WHAT NEEDS TO BE DONE → Using the material below, work out how many lines contain "Password". Only the number is wanted.

EXERCISE INPUTS →
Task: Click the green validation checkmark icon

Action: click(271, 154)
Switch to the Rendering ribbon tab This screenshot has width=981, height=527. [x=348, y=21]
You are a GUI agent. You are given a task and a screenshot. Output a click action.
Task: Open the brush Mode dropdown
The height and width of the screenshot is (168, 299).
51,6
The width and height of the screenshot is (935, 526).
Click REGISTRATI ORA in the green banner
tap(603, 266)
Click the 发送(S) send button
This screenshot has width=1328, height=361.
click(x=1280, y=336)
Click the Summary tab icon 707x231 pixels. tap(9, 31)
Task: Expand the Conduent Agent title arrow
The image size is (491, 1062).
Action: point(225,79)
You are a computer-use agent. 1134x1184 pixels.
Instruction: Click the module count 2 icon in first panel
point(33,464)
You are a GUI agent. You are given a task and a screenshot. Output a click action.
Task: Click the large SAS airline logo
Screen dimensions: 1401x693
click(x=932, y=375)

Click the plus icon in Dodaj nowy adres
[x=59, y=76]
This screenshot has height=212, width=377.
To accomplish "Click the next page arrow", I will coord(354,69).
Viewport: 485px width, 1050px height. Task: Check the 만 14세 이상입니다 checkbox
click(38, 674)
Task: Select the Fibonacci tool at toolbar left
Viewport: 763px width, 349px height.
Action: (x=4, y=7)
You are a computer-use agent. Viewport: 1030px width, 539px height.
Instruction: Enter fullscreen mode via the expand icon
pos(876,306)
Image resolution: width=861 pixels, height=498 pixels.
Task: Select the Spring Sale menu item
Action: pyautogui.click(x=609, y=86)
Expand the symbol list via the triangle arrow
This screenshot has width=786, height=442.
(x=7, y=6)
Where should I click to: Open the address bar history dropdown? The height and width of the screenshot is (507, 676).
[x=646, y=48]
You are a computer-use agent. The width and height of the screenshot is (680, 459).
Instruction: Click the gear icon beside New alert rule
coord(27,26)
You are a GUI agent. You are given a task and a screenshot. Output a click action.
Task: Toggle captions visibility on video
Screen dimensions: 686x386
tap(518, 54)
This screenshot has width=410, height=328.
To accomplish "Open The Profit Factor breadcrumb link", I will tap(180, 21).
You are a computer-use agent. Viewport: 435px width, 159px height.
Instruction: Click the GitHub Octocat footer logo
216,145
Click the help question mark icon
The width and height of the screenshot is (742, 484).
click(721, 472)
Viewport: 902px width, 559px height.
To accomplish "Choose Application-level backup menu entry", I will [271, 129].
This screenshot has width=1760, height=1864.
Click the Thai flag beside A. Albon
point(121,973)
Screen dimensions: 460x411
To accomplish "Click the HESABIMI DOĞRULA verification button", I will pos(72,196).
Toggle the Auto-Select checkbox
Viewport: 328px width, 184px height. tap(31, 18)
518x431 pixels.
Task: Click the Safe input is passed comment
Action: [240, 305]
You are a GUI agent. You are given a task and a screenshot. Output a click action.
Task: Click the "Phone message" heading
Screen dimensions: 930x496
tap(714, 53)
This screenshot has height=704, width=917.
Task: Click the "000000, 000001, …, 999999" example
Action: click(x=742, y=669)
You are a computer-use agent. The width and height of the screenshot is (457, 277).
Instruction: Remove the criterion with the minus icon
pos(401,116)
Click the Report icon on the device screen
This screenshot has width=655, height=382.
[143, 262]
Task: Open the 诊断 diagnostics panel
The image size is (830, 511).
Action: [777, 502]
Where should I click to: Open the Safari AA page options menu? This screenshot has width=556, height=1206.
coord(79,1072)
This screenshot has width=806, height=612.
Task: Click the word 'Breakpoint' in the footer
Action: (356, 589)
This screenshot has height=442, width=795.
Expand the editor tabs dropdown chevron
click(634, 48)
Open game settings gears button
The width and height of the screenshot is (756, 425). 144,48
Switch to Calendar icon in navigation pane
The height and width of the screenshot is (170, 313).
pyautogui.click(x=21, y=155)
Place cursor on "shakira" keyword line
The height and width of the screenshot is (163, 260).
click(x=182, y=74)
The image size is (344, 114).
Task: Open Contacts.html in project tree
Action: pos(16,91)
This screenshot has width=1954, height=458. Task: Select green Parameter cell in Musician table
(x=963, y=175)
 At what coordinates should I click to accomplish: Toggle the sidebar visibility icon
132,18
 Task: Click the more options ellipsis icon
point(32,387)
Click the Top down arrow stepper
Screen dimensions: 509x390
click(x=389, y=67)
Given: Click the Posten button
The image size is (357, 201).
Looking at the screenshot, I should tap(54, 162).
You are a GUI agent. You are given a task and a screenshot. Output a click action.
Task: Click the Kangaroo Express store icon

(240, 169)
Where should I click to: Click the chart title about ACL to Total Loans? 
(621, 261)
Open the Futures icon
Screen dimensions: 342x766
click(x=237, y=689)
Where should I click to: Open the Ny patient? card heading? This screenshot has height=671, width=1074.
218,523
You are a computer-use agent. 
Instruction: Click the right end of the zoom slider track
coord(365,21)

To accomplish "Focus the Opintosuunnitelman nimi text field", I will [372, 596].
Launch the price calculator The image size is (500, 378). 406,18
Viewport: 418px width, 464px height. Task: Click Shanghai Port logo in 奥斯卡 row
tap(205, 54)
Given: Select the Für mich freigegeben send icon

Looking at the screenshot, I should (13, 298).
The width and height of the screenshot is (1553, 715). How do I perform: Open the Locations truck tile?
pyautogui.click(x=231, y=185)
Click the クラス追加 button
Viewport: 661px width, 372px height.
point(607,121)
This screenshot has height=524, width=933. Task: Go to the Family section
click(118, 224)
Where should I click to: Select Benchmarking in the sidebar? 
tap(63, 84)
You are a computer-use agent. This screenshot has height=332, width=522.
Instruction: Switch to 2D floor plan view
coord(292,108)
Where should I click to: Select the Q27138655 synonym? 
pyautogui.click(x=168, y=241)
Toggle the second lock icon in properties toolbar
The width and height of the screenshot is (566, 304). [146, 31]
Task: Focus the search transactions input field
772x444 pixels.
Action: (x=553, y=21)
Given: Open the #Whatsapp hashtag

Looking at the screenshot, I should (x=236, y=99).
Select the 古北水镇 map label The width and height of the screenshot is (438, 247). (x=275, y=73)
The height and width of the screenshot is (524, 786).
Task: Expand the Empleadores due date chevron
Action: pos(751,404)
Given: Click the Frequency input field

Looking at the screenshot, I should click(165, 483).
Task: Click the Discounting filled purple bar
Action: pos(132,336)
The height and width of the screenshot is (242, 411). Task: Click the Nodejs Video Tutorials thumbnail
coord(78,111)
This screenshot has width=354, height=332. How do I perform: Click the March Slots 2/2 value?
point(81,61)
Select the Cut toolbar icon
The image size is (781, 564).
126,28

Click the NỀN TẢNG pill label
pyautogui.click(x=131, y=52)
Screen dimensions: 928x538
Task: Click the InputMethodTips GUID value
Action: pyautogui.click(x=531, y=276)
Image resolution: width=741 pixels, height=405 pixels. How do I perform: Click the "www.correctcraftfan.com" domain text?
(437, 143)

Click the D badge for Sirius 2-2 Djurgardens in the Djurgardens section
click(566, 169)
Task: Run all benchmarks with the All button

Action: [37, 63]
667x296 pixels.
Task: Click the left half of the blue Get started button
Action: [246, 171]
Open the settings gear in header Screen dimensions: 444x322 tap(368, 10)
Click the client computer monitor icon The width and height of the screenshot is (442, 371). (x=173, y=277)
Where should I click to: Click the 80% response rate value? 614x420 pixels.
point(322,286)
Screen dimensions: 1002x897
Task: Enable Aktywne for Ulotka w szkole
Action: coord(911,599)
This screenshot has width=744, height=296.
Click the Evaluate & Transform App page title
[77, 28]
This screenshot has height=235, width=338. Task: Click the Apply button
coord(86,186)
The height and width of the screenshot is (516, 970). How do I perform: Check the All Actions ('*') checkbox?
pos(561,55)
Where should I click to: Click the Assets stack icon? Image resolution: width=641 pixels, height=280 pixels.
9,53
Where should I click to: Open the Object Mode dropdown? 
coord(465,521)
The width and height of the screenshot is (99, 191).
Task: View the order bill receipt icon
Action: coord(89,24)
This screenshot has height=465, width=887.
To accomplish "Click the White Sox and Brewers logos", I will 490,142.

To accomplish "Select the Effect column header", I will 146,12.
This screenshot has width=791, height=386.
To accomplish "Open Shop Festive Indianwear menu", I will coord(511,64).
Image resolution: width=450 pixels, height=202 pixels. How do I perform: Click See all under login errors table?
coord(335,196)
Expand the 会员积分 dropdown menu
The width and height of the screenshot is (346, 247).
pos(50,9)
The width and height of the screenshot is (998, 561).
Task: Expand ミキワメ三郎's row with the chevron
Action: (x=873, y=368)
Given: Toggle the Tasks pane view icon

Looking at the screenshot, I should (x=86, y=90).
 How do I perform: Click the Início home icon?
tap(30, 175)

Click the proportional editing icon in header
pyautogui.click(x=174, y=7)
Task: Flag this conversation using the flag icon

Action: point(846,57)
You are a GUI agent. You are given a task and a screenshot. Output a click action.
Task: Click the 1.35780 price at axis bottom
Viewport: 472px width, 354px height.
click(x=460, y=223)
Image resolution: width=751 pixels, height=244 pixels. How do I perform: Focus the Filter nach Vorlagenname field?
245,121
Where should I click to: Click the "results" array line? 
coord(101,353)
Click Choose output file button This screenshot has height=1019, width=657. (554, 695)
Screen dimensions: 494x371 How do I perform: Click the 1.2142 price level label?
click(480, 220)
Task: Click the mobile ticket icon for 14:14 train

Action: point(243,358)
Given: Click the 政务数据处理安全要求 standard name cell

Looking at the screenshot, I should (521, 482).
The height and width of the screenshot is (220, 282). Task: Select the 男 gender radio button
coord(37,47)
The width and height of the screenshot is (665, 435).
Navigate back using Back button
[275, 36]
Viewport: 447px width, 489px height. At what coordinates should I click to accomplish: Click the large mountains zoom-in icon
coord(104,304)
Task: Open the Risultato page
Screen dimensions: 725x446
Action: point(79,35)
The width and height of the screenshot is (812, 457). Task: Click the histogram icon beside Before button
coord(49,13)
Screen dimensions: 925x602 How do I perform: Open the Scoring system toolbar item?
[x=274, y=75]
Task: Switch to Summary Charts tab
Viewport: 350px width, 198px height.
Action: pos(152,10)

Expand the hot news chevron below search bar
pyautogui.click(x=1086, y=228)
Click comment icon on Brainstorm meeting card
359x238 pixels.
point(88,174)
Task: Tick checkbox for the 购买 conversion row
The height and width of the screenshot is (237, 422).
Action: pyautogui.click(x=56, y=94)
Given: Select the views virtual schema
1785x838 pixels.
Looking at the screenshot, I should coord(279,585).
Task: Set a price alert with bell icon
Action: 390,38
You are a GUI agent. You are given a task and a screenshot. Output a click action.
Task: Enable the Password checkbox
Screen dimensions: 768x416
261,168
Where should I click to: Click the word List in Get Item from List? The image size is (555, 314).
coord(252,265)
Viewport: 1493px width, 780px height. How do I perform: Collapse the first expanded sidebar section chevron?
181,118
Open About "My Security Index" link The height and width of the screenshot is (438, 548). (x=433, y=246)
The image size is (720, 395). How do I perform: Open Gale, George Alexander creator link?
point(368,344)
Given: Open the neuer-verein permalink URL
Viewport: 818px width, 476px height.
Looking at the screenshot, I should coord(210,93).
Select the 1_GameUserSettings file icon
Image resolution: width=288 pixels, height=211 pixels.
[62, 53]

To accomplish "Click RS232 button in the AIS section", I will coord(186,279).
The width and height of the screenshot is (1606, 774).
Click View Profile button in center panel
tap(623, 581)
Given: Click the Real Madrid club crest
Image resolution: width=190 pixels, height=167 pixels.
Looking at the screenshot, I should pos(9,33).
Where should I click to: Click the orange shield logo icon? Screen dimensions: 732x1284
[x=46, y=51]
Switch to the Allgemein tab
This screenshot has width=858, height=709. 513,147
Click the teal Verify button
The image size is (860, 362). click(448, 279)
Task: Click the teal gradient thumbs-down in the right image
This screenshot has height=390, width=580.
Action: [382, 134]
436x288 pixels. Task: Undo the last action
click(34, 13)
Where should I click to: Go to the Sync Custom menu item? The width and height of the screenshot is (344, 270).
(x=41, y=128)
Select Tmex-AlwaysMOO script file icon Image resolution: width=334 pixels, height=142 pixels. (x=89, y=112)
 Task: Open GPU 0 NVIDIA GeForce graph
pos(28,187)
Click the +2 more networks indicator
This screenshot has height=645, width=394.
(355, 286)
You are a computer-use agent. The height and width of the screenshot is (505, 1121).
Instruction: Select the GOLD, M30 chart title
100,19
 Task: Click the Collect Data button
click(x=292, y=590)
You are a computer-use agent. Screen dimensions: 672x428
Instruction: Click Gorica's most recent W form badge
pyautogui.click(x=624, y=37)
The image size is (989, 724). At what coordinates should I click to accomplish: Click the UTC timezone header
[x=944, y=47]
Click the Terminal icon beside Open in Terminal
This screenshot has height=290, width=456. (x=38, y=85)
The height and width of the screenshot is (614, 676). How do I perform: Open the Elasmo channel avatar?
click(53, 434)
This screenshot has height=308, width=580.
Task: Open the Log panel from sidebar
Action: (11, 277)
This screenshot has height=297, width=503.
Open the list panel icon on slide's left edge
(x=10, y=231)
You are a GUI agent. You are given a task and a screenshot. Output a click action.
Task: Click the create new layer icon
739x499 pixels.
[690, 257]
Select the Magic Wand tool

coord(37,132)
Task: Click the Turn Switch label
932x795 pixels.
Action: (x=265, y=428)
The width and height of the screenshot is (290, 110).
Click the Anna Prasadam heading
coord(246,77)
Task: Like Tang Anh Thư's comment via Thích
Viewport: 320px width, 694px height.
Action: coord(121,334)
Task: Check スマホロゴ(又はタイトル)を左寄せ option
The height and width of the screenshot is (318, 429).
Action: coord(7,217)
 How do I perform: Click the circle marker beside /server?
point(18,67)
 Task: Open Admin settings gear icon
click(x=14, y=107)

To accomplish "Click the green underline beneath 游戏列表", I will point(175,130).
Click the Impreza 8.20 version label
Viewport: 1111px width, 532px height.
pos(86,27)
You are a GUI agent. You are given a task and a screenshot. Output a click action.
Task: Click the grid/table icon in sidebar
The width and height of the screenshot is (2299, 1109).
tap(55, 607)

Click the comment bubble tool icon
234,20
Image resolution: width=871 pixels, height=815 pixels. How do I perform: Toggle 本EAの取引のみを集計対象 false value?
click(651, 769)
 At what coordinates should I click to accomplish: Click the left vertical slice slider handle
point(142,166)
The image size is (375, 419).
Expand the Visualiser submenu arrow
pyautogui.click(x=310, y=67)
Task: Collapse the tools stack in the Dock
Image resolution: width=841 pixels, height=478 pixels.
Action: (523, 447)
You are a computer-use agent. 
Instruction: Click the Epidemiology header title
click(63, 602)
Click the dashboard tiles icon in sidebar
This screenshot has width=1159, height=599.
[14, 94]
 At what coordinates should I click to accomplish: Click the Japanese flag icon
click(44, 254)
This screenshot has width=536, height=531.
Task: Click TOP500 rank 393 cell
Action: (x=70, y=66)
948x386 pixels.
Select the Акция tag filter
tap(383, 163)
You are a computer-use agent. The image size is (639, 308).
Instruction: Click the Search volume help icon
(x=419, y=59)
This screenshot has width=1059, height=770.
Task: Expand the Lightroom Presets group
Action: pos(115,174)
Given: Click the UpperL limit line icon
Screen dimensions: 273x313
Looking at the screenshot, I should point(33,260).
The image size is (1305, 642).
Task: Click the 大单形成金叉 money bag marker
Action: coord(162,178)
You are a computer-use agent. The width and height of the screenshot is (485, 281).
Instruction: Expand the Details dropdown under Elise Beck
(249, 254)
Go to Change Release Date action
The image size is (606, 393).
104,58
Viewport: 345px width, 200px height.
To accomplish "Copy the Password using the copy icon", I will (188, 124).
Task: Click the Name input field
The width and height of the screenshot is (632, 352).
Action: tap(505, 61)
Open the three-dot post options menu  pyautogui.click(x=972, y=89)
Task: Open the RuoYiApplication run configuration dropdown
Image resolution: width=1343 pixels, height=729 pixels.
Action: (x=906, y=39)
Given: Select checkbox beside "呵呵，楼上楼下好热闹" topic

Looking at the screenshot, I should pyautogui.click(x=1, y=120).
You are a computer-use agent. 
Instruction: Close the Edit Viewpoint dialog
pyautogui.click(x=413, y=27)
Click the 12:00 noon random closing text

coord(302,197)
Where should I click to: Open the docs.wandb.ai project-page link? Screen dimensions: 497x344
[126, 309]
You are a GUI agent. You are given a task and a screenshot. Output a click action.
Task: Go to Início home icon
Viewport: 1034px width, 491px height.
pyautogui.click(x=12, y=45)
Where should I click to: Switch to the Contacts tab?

RESULT OF THE TASK → 2